§ Instructions for the task: Where does the string "computer" occur in the entries below? Copy every line where it does.

§ Material provided:
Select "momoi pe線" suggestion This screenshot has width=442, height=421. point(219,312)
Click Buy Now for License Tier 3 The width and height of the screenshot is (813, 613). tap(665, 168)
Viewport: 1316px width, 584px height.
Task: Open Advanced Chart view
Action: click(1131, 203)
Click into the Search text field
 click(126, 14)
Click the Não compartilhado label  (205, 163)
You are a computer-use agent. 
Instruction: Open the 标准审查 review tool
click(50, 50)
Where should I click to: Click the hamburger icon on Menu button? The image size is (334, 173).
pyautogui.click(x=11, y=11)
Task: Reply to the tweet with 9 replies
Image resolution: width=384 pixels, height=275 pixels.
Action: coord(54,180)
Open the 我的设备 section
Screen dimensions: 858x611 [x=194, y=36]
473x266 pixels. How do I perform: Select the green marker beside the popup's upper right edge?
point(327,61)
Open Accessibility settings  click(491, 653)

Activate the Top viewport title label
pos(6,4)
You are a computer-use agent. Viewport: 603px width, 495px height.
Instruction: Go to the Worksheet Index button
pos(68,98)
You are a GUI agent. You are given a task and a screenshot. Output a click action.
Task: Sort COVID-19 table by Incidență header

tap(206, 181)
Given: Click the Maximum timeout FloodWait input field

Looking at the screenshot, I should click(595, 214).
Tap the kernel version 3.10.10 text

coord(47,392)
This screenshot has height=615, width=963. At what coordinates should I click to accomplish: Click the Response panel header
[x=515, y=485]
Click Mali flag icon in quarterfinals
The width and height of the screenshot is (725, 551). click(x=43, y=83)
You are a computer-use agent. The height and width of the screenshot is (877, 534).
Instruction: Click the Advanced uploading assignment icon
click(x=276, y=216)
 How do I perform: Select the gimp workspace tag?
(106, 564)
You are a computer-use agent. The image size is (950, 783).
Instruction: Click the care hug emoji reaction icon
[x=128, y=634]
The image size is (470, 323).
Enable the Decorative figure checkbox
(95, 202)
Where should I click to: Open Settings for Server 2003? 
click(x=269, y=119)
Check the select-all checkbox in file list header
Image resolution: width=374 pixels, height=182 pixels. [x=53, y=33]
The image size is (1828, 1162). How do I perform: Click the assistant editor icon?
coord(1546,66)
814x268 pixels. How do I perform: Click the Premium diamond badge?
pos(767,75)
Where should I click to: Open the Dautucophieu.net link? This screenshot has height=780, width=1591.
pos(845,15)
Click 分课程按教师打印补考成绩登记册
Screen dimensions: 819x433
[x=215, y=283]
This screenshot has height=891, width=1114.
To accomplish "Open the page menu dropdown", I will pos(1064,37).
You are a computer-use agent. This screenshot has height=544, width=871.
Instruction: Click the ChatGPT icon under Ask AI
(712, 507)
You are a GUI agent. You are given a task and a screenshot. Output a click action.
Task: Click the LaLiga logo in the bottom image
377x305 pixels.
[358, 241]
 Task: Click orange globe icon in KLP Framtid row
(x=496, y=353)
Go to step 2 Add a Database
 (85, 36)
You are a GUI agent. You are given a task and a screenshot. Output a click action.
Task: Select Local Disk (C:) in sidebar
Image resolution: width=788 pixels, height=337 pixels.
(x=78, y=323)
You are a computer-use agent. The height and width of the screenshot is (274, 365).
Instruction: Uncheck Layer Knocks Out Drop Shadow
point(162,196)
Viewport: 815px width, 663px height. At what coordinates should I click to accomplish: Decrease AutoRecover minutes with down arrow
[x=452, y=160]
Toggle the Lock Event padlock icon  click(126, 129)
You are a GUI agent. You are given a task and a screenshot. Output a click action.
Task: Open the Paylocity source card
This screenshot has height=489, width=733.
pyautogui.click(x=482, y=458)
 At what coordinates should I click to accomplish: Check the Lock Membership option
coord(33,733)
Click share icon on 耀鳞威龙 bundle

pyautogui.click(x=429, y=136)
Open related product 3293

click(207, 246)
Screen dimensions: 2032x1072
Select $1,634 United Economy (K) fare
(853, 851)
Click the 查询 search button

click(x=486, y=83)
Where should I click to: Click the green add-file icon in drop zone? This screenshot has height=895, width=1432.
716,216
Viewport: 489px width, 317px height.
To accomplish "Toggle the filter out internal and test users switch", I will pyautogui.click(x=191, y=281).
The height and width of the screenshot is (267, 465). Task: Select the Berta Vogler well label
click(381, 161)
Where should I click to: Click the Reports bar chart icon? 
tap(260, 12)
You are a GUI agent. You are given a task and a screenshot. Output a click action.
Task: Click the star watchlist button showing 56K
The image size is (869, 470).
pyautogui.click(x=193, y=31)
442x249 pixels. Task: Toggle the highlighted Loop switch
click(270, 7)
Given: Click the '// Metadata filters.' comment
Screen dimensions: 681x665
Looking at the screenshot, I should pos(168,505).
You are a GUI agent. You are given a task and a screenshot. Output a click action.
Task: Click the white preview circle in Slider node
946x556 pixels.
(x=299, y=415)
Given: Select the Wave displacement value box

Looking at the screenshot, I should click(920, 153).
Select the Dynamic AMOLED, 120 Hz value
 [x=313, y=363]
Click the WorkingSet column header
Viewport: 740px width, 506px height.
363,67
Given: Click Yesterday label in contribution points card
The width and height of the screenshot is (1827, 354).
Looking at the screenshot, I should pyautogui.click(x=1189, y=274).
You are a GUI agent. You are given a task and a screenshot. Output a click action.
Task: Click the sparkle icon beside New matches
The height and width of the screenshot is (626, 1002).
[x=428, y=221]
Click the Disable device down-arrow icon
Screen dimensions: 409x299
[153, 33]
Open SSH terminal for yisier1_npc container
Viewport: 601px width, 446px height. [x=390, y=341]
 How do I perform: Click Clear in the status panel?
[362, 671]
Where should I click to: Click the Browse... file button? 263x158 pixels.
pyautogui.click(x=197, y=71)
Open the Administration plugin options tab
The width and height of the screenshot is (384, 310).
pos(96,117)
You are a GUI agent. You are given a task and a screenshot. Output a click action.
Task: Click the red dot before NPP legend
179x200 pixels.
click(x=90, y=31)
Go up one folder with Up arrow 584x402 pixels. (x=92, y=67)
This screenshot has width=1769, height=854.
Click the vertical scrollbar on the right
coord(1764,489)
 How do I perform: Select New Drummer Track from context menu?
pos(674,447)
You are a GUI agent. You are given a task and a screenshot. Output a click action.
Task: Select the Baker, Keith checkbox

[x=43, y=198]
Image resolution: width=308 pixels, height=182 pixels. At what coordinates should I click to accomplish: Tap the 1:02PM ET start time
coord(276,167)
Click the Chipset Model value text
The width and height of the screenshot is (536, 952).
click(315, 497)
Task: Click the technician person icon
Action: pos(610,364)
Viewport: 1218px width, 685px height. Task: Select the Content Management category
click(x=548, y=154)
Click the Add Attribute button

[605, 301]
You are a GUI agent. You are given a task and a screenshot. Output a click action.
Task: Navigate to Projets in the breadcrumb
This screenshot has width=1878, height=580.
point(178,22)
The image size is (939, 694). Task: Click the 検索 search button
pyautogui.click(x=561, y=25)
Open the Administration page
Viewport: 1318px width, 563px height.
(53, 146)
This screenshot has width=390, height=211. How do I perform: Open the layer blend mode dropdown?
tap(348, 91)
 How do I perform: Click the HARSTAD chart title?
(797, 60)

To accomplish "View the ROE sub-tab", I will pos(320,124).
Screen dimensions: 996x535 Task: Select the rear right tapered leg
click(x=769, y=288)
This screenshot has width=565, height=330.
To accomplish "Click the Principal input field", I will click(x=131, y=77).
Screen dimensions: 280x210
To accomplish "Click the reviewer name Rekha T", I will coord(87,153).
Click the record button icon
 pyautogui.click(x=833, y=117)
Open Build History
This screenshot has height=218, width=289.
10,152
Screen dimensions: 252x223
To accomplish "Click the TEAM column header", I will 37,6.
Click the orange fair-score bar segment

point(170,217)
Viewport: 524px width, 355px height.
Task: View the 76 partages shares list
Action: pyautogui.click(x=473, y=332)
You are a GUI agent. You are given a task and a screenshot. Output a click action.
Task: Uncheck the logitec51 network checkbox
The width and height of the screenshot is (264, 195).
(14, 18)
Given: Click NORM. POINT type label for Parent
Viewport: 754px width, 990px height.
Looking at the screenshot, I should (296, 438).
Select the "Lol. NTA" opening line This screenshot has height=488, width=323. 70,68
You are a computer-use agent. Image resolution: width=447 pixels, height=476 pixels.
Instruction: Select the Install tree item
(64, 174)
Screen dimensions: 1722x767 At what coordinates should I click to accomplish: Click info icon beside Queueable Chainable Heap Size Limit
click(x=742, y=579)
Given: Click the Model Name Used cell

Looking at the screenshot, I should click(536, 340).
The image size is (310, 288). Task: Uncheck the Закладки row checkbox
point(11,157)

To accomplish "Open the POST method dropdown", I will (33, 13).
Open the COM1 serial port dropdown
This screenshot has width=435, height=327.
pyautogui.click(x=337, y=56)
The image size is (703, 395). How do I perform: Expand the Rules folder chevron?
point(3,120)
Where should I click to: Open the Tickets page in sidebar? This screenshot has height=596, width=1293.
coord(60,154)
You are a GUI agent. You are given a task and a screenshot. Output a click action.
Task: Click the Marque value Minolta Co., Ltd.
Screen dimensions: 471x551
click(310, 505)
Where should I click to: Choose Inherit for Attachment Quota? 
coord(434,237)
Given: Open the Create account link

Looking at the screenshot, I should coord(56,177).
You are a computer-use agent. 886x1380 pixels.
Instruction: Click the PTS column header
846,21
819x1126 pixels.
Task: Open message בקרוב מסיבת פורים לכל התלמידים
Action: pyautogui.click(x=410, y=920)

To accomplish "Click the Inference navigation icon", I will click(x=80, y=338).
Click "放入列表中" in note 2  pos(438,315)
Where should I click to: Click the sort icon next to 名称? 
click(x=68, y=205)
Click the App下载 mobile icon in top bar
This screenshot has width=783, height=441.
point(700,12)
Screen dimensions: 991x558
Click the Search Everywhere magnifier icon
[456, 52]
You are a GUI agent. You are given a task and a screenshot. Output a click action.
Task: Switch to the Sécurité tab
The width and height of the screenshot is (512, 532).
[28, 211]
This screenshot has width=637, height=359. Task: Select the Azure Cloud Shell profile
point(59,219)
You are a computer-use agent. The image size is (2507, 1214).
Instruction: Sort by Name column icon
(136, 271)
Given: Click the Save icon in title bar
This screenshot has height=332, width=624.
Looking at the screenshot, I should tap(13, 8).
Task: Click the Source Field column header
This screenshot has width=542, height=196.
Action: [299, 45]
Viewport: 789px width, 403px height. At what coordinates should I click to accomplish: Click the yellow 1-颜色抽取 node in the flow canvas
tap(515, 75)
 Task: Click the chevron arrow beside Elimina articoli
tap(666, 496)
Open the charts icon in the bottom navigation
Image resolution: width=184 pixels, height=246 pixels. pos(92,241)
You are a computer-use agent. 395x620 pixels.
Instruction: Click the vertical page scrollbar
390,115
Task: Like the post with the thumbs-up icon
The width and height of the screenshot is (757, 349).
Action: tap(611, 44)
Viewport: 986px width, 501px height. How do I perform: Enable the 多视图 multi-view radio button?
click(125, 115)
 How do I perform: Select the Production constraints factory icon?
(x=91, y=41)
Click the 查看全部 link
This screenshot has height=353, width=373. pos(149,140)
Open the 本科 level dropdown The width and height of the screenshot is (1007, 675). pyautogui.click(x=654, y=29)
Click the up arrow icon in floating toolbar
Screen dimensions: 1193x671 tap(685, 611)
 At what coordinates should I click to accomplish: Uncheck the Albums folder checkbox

§ Final answer:
You are a computer-use agent. 
You are a computer-use agent. Viewport: 603px width, 495px height.
You are a computer-use agent. The height and width of the screenshot is (877, 534).
You are a computer-use agent. The image size is (950, 783).
You are a computer-use agent. This screenshot has height=544, width=871.
You are a computer-use agent. The height and width of the screenshot is (274, 365).
You are a computer-use agent. Image resolution: width=447 pixels, height=476 pixels.
You are a computer-use agent. 886x1380 pixels.
You are a computer-use agent. The image size is (2507, 1214).
You are a computer-use agent. 395x620 pixels.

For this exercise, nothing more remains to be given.